Aim: Reproduce the entries from the line with "Click the insert link icon" up to and including the line with "pos(27,836)", substituting "desktop agent" for "GUI agent" and leaving everything else as it is.

The data:

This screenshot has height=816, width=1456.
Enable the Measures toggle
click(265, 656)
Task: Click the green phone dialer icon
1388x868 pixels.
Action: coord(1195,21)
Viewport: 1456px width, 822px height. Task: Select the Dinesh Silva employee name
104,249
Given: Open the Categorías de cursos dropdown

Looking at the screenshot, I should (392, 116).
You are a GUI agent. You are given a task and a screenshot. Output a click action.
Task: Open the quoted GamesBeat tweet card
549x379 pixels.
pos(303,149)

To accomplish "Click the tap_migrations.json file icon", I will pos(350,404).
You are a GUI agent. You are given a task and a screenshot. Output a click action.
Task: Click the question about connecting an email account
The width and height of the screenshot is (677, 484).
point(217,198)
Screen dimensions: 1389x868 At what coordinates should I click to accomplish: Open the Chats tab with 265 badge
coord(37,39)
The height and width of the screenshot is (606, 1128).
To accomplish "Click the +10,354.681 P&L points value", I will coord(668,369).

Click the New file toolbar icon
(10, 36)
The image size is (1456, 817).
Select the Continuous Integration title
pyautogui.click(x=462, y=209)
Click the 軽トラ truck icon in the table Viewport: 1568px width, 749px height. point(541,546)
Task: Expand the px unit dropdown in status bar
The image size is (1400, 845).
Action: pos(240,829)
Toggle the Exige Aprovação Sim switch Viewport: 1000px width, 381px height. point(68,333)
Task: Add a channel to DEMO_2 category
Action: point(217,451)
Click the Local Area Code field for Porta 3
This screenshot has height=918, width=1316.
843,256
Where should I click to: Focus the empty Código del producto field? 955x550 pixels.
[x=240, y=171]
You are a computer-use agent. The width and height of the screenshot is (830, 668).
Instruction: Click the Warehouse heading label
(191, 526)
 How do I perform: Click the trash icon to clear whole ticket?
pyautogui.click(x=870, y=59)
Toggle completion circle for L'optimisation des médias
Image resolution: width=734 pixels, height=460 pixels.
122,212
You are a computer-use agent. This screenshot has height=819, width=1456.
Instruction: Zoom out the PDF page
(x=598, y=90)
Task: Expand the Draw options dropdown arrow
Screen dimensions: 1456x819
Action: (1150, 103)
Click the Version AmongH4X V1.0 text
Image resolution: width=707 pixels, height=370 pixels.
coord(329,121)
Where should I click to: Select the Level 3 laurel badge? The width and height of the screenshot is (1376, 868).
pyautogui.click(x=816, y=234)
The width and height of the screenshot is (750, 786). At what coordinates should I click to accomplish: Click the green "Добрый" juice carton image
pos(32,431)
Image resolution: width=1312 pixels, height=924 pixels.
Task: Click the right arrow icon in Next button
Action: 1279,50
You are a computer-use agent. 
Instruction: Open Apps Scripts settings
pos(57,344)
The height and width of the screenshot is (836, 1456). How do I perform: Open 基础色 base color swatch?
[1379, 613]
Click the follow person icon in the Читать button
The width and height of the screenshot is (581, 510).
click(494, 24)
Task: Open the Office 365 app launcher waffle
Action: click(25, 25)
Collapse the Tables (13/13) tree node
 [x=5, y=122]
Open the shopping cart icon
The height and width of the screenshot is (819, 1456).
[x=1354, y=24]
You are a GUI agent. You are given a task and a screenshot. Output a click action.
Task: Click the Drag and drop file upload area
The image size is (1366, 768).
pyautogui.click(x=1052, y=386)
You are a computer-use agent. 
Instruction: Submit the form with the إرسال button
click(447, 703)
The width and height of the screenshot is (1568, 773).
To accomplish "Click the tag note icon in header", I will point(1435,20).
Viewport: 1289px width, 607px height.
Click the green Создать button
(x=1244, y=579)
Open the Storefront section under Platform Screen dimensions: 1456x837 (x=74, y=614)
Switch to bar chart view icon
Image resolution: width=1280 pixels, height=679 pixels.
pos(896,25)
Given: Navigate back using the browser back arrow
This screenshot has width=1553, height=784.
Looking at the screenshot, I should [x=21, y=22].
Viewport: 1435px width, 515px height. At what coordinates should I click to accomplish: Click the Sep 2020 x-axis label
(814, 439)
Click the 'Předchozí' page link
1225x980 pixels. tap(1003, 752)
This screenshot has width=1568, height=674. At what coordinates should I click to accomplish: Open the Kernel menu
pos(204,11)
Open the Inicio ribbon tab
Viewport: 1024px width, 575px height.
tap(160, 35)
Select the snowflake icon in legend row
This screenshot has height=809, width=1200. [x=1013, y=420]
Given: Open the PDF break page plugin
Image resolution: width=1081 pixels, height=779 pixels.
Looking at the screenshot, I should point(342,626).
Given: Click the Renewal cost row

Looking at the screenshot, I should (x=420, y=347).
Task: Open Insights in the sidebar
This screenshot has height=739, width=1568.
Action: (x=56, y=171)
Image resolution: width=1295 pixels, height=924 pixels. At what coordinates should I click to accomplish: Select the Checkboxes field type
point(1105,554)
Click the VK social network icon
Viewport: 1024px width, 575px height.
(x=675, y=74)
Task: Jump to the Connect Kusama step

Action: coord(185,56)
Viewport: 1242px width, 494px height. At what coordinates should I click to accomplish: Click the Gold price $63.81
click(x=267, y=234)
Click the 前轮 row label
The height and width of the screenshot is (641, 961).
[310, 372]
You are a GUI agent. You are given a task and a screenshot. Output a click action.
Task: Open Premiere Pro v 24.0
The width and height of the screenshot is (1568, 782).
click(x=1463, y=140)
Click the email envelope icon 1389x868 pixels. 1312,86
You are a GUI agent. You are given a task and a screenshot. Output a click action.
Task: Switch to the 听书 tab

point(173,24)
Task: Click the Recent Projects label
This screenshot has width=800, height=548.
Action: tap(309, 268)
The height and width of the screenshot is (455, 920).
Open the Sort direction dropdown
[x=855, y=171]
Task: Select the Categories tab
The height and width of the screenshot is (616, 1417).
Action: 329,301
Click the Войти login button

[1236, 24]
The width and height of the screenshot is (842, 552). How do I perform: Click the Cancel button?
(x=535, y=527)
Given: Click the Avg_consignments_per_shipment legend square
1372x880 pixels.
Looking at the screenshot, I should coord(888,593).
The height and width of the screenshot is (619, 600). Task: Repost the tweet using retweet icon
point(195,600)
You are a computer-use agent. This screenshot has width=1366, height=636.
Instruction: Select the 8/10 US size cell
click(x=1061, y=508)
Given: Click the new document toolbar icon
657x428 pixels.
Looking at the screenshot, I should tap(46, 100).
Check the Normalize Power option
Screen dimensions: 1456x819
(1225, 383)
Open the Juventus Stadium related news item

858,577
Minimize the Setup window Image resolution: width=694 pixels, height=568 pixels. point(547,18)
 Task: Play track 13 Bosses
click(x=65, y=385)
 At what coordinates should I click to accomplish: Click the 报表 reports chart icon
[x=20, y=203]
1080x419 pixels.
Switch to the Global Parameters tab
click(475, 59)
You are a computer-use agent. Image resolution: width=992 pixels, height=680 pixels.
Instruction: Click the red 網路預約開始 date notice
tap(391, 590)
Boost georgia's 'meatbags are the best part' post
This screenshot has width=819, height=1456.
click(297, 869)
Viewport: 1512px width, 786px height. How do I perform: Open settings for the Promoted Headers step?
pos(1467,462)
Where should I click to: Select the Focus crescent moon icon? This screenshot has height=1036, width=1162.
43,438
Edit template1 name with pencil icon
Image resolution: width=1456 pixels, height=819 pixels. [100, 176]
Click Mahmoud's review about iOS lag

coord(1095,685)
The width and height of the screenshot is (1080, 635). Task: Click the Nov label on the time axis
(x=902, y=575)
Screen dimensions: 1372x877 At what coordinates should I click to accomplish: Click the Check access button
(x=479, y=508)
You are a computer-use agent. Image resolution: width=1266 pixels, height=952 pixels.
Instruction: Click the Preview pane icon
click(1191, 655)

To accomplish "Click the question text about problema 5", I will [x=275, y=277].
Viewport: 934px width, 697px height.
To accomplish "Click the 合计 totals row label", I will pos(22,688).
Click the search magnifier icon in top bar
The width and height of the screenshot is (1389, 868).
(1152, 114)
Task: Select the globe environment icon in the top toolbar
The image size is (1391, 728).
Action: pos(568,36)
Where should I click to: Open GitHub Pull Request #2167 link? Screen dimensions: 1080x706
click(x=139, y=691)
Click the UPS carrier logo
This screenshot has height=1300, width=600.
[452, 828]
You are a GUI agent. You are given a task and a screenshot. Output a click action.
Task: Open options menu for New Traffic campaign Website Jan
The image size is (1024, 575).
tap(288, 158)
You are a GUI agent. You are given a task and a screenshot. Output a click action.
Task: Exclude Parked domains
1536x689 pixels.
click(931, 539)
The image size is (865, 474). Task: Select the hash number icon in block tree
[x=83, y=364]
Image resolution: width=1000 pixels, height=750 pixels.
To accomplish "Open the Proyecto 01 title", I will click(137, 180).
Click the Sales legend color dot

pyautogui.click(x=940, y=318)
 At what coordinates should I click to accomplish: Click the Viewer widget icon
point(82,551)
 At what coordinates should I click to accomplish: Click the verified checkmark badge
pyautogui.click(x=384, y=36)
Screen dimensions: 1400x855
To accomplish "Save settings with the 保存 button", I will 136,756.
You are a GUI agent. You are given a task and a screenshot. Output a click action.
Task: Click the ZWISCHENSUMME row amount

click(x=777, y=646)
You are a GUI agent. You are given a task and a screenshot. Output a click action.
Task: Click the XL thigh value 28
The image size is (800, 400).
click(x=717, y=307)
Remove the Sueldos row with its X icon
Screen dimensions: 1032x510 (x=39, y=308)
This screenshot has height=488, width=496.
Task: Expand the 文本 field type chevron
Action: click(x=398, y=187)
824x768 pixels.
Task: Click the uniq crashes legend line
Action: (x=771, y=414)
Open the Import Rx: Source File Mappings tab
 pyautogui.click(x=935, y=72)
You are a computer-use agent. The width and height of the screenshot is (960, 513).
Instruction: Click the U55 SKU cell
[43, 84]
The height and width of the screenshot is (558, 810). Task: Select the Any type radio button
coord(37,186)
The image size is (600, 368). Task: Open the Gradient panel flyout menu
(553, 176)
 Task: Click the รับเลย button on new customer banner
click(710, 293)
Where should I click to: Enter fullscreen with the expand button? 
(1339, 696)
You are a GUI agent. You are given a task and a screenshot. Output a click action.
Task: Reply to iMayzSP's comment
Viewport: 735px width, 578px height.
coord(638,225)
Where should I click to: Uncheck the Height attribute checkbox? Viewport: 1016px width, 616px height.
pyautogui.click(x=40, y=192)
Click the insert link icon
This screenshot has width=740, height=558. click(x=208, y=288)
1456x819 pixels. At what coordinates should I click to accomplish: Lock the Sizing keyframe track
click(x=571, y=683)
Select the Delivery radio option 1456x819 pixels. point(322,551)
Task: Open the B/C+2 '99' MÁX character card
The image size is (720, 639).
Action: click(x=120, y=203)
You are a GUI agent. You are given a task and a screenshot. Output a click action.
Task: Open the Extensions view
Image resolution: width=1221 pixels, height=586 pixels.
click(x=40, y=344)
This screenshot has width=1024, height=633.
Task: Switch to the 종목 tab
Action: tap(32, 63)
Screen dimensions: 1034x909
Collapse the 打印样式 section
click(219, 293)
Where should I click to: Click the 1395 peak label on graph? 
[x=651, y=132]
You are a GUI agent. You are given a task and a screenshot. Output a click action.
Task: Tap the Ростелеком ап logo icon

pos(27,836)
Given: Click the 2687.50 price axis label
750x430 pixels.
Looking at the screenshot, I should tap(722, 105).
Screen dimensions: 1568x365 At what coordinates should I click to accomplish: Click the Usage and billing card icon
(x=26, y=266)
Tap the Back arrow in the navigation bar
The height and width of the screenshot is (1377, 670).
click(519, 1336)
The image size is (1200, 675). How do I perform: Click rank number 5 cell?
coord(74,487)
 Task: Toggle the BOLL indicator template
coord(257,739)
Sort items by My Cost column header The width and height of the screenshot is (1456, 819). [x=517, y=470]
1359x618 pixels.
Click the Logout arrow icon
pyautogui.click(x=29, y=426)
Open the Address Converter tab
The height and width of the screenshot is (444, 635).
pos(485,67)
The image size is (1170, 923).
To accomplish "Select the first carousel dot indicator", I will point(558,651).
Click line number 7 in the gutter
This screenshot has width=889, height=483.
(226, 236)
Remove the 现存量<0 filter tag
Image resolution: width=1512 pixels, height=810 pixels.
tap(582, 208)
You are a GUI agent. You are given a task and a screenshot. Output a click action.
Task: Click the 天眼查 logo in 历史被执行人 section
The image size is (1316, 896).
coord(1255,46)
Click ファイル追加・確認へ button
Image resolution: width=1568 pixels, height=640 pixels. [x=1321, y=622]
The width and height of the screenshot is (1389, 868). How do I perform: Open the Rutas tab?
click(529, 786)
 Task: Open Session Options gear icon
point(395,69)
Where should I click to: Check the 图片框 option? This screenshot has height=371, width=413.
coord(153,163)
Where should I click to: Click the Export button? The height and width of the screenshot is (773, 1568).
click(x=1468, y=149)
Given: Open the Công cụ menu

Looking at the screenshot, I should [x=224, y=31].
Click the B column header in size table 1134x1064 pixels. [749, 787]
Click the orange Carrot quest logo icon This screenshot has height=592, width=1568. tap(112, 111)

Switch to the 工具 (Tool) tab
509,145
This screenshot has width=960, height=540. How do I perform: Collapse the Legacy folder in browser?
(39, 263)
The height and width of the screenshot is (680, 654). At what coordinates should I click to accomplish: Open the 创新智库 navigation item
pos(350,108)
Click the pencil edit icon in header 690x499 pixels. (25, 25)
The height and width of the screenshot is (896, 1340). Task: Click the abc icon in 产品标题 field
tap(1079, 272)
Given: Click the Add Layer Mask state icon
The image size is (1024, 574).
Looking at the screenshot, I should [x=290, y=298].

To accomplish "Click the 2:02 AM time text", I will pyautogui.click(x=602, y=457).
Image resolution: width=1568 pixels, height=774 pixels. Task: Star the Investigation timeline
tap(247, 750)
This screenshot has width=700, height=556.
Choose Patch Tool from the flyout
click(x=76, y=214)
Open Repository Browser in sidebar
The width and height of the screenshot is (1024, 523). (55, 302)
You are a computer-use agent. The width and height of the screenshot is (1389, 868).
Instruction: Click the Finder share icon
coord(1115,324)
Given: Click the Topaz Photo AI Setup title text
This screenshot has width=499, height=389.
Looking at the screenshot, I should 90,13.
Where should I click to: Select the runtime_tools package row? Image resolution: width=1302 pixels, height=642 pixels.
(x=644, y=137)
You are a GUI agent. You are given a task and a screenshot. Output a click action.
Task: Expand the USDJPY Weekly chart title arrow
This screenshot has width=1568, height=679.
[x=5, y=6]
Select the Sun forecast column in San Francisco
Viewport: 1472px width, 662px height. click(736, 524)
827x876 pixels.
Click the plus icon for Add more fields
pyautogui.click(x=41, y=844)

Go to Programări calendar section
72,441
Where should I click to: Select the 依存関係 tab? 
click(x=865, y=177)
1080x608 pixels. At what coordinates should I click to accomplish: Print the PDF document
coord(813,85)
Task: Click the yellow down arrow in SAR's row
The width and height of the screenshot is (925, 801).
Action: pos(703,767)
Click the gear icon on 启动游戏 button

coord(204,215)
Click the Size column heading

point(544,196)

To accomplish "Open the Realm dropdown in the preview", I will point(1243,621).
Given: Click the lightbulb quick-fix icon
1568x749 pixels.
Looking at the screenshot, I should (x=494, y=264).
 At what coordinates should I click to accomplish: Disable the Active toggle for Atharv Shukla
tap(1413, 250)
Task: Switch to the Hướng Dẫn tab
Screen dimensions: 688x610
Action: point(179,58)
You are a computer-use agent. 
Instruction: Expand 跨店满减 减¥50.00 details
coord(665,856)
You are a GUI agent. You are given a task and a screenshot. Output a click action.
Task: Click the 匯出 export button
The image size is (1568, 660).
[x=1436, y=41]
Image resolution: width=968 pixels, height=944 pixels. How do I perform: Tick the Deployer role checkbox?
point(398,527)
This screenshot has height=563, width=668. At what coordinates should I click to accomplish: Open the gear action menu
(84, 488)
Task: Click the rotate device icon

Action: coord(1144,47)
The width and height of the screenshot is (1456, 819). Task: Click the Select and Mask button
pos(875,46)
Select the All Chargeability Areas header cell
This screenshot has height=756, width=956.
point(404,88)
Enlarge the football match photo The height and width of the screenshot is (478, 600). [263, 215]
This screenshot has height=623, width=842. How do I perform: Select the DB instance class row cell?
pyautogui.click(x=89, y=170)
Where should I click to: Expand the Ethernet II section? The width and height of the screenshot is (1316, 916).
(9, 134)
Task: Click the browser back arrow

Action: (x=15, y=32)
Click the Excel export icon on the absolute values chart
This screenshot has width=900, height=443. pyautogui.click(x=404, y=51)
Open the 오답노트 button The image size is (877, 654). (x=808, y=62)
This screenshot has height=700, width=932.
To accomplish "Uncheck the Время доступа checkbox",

Exercise solution:
Click the insert link icon
This screenshot has width=740, height=558. click(x=208, y=288)
1456x819 pixels. At what coordinates should I click to accomplish: Lock the Sizing keyframe track
click(x=571, y=683)
Select the Delivery radio option 1456x819 pixels. point(322,551)
Task: Open the B/C+2 '99' MÁX character card
The image size is (720, 639).
Action: click(x=120, y=203)
You are a desktop agent. You are given a task and a screenshot. Output a click action.
Task: Open the Extensions view
Image resolution: width=1221 pixels, height=586 pixels.
click(x=40, y=344)
This screenshot has width=1024, height=633.
Task: Switch to the 종목 tab
Action: tap(32, 63)
Screen dimensions: 1034x909
Collapse the 打印样式 section
click(219, 293)
Where should I click to: Click the 1395 peak label on graph? 
[x=651, y=132]
You are a desktop agent. You are given a task and a screenshot. Output a click action.
Task: Tap the Ростелеком ап logo icon

pos(27,836)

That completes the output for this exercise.